(AIM OF THE TASK) Please keep pictures out of the copy, and print exactly the lines from the one containing "The width and height of the screenshot is (412, 232)." through the end of the records.

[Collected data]
***

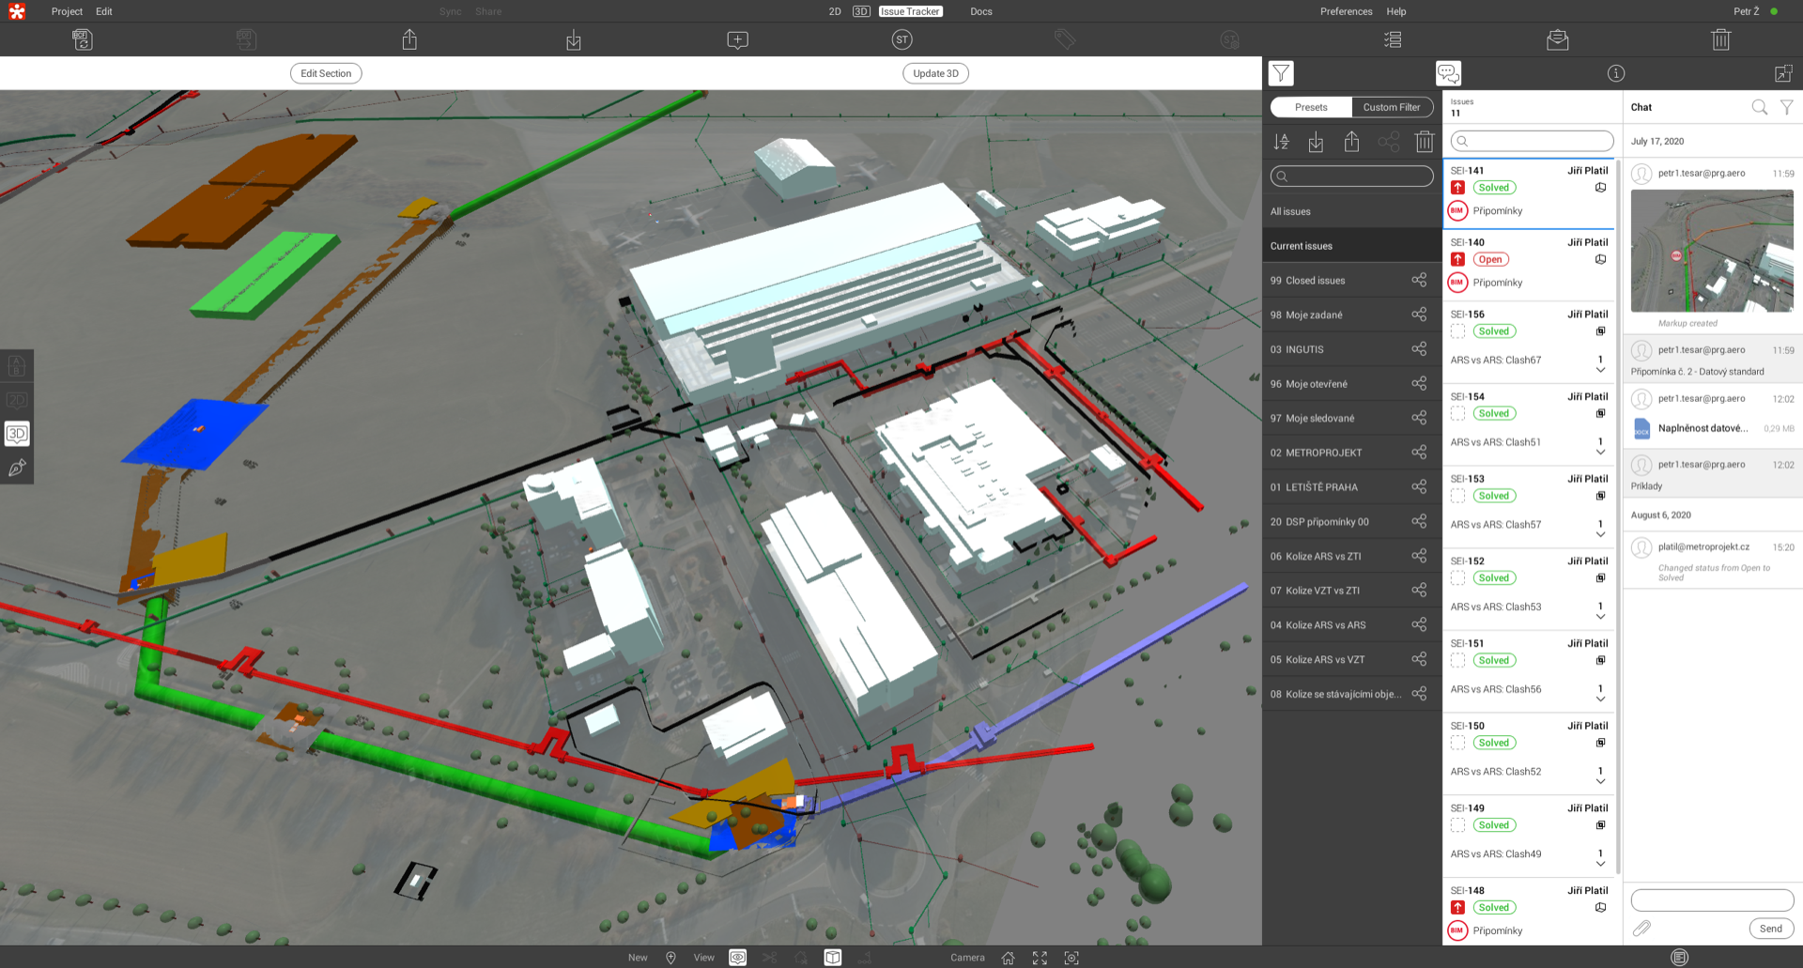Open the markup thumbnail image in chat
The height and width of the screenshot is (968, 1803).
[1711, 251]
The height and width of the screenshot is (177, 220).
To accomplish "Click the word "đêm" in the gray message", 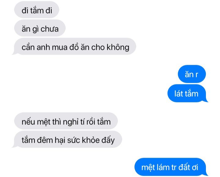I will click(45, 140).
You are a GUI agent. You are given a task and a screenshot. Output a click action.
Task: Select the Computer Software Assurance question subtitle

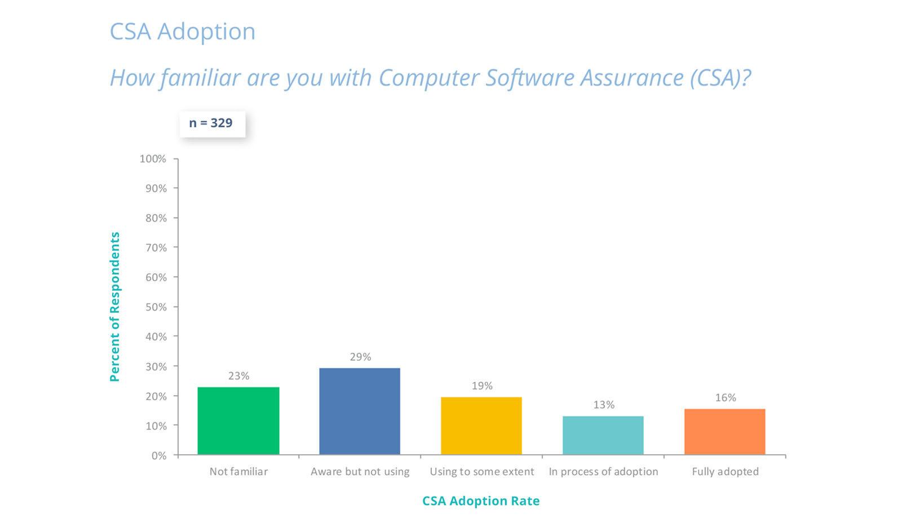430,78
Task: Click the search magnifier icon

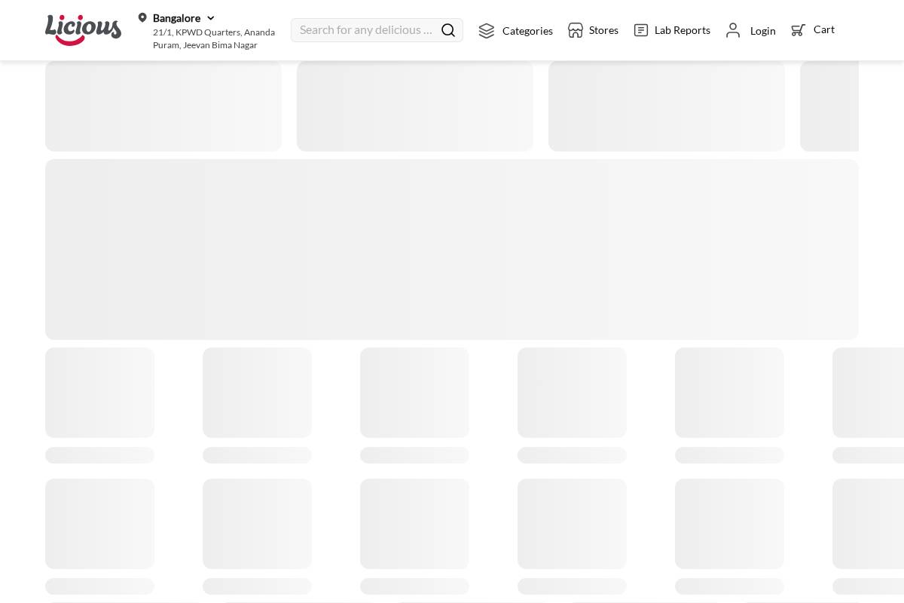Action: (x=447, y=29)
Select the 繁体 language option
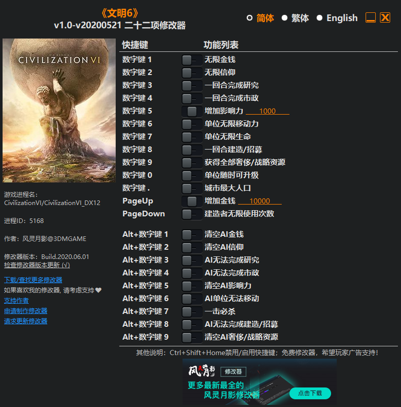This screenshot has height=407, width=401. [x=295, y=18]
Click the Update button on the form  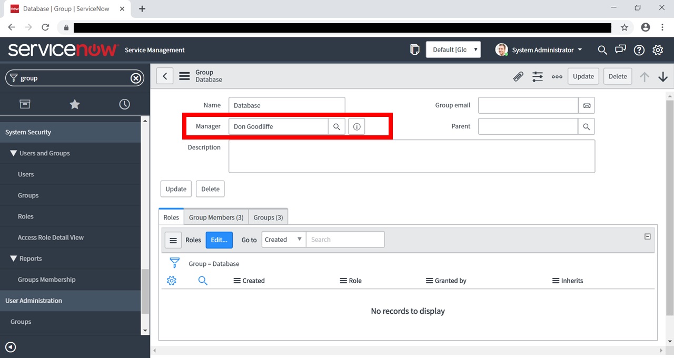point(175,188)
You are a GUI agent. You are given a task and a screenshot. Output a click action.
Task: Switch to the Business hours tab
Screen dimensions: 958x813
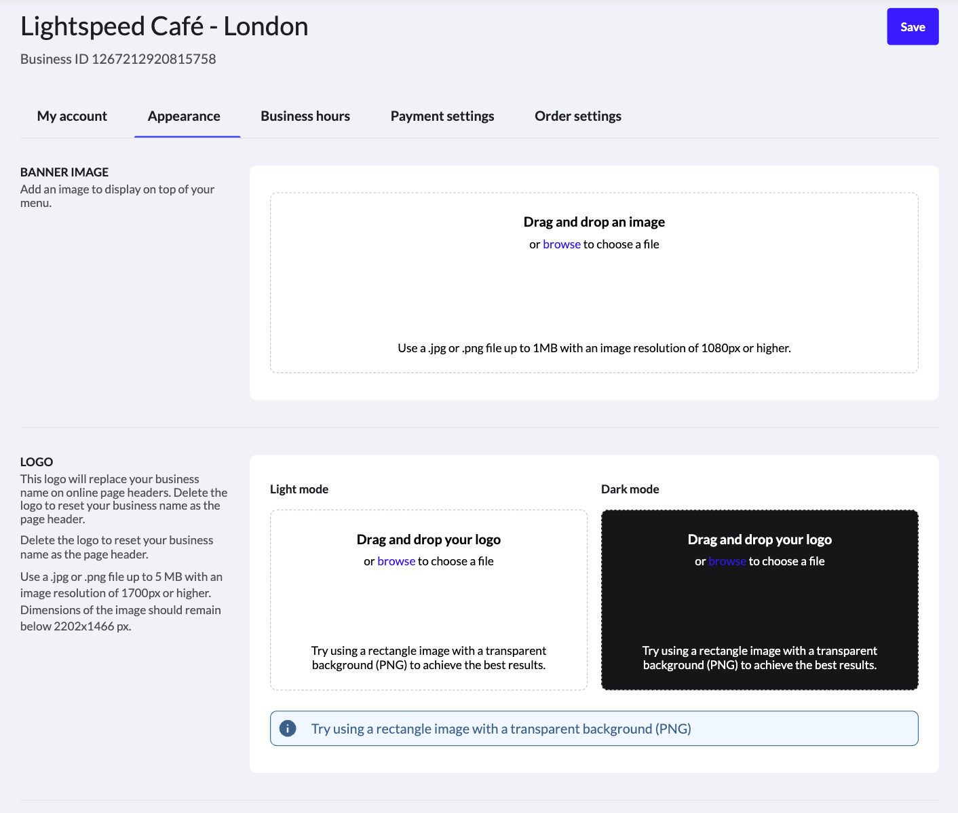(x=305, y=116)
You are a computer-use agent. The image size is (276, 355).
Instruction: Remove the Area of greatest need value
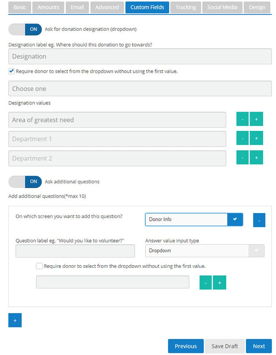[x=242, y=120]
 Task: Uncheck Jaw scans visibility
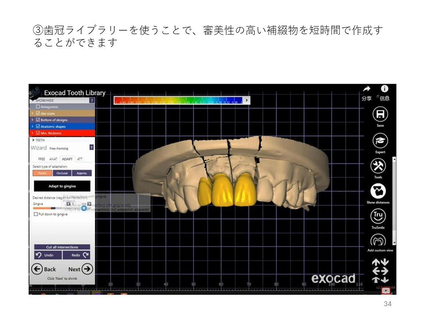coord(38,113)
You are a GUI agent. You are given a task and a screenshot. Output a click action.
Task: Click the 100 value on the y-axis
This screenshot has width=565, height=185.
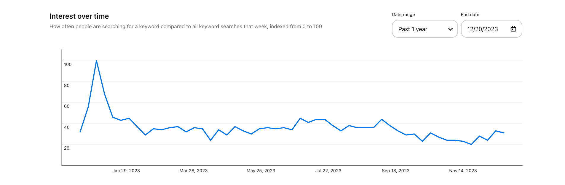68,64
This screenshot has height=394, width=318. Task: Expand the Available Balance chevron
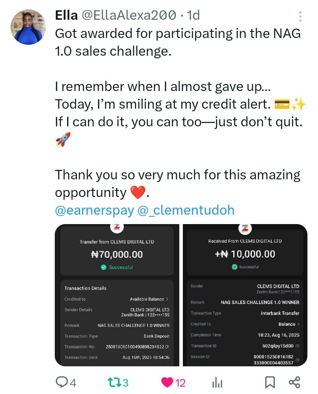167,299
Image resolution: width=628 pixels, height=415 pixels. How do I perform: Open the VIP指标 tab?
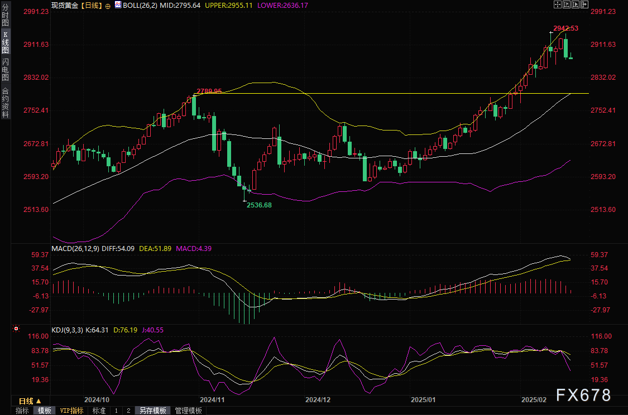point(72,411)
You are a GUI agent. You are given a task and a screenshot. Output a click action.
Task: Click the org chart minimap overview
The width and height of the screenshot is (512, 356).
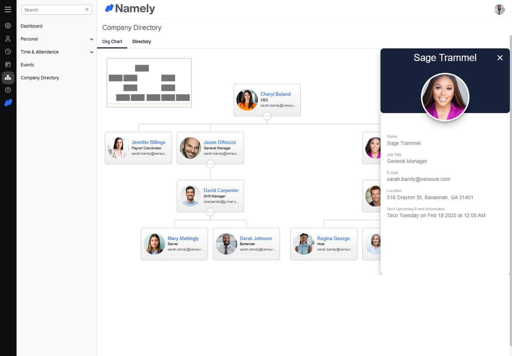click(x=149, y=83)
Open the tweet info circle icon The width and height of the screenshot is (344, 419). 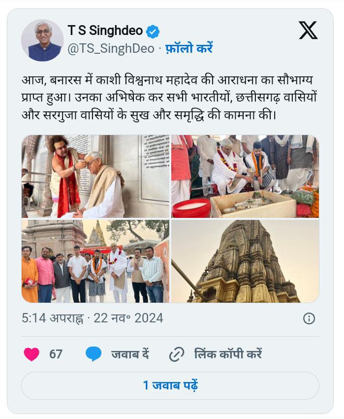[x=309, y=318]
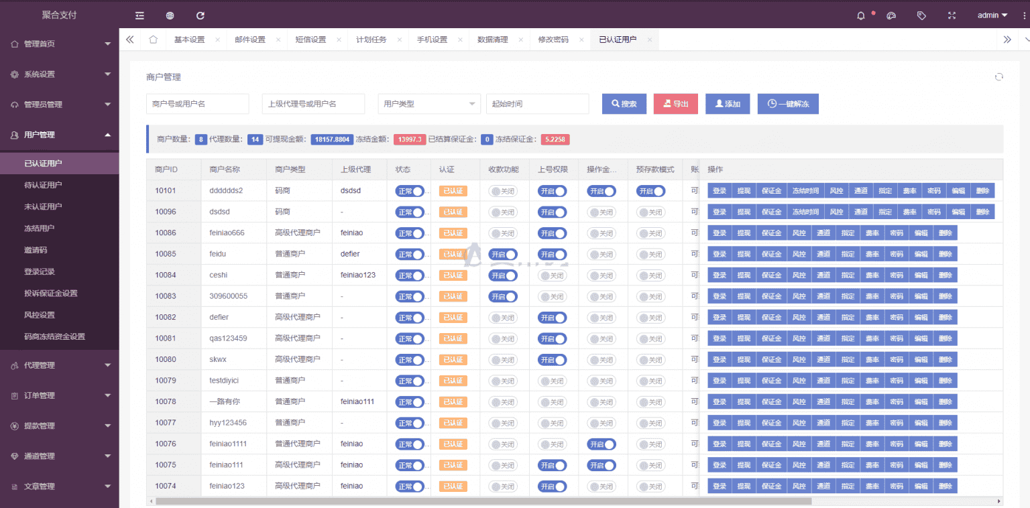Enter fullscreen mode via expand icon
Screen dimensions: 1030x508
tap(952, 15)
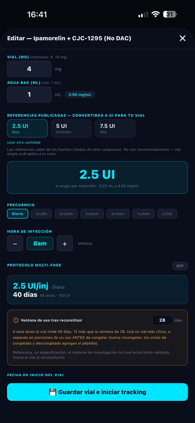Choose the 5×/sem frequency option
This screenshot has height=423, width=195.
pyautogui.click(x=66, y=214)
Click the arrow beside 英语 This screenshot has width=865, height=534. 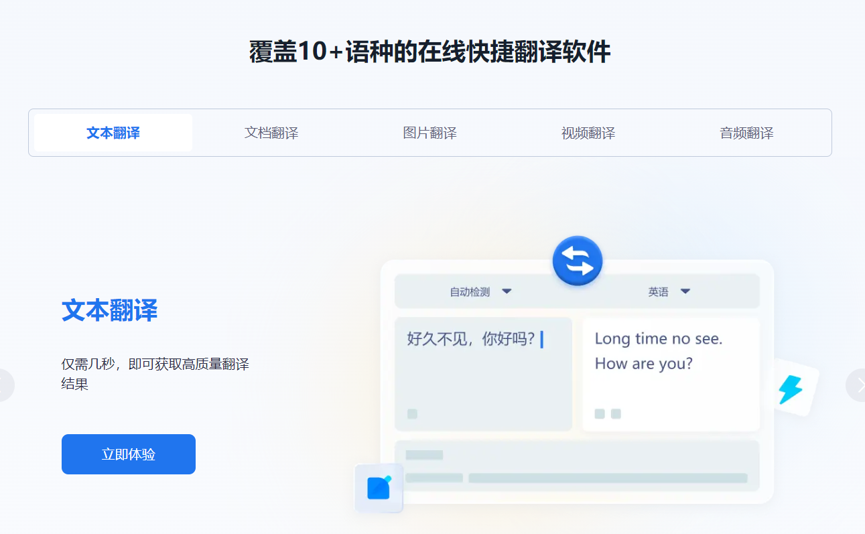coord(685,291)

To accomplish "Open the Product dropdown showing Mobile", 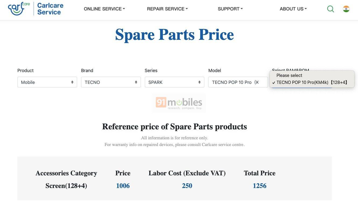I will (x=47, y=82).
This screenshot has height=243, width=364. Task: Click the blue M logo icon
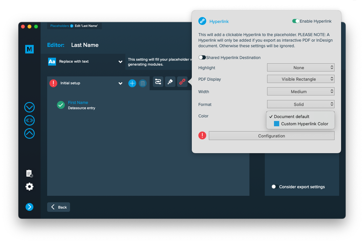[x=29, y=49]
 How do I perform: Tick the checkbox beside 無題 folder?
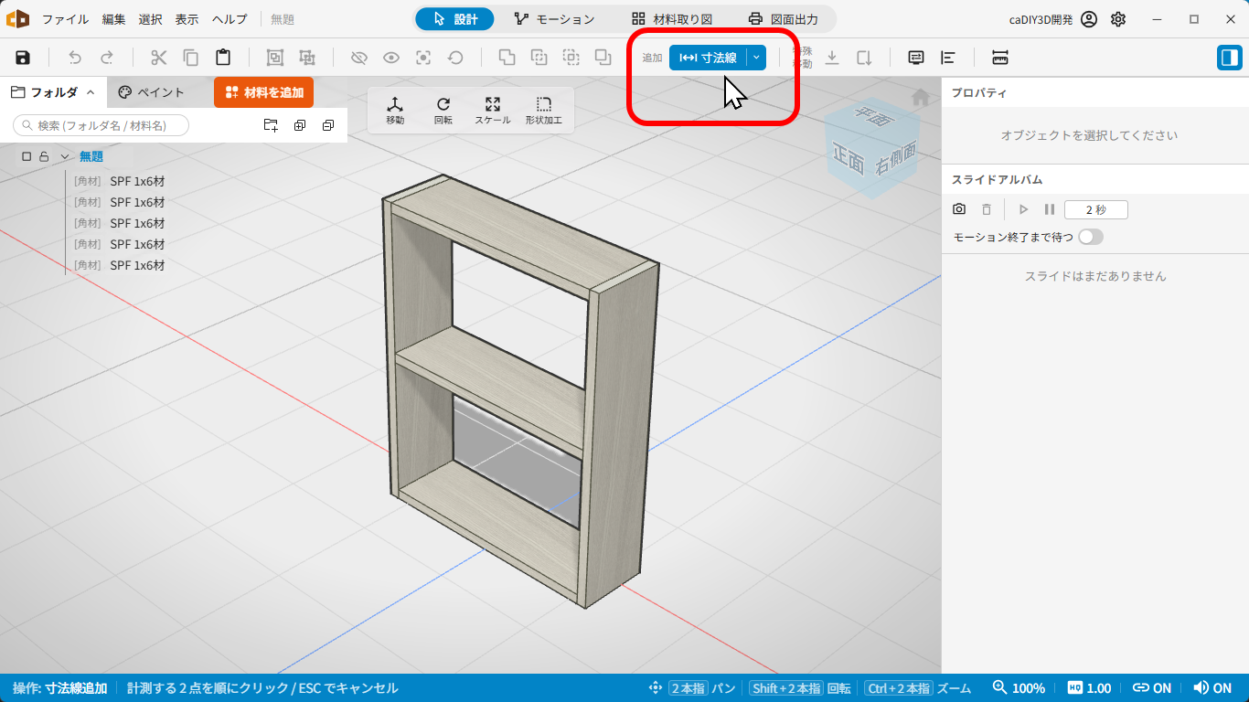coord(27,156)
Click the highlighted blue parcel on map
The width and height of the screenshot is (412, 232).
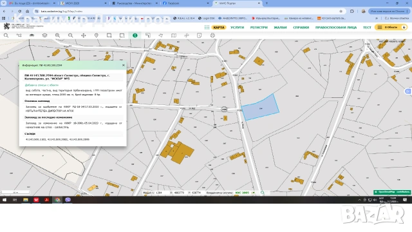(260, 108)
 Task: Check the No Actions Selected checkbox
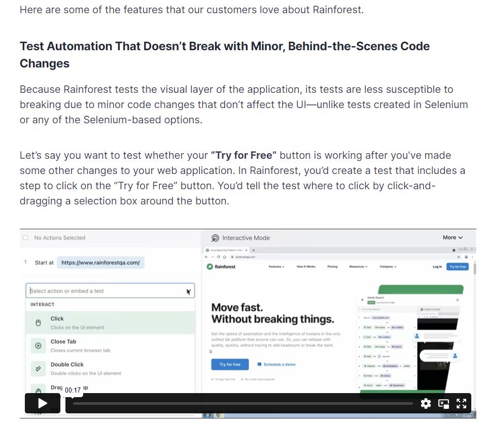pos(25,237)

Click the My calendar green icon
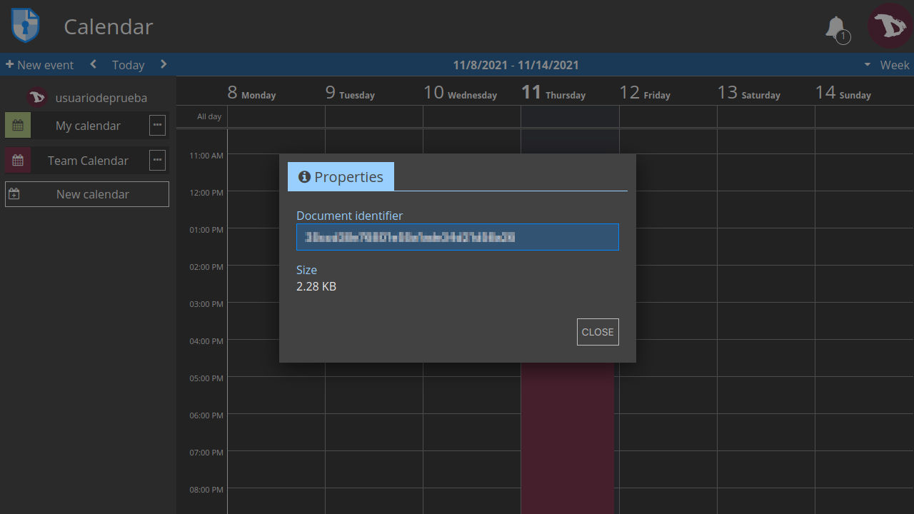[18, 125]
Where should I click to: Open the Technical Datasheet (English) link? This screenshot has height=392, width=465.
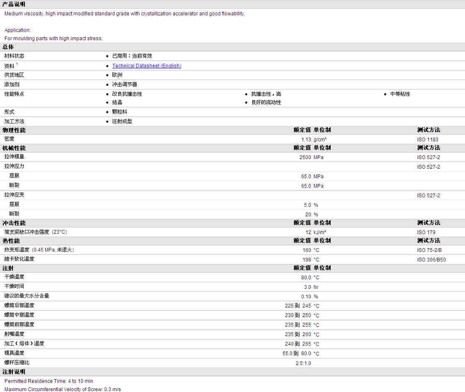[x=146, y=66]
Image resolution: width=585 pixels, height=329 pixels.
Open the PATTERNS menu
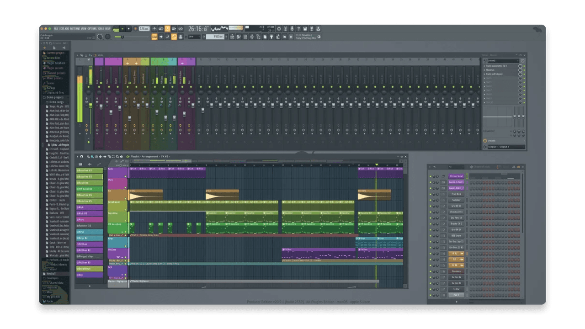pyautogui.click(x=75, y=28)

***

(ANSWER SPACE)
The width and height of the screenshot is (412, 232).
(260, 108)
 Task: Check the No Actions Selected checkbox
pos(25,237)

Click the My calendar green icon
[18, 125]
Where should I click to: Open the Technical Datasheet (English) link? This screenshot has height=392, width=465.
[x=146, y=66]
Image resolution: width=585 pixels, height=329 pixels.
Open the PATTERNS menu
pyautogui.click(x=75, y=28)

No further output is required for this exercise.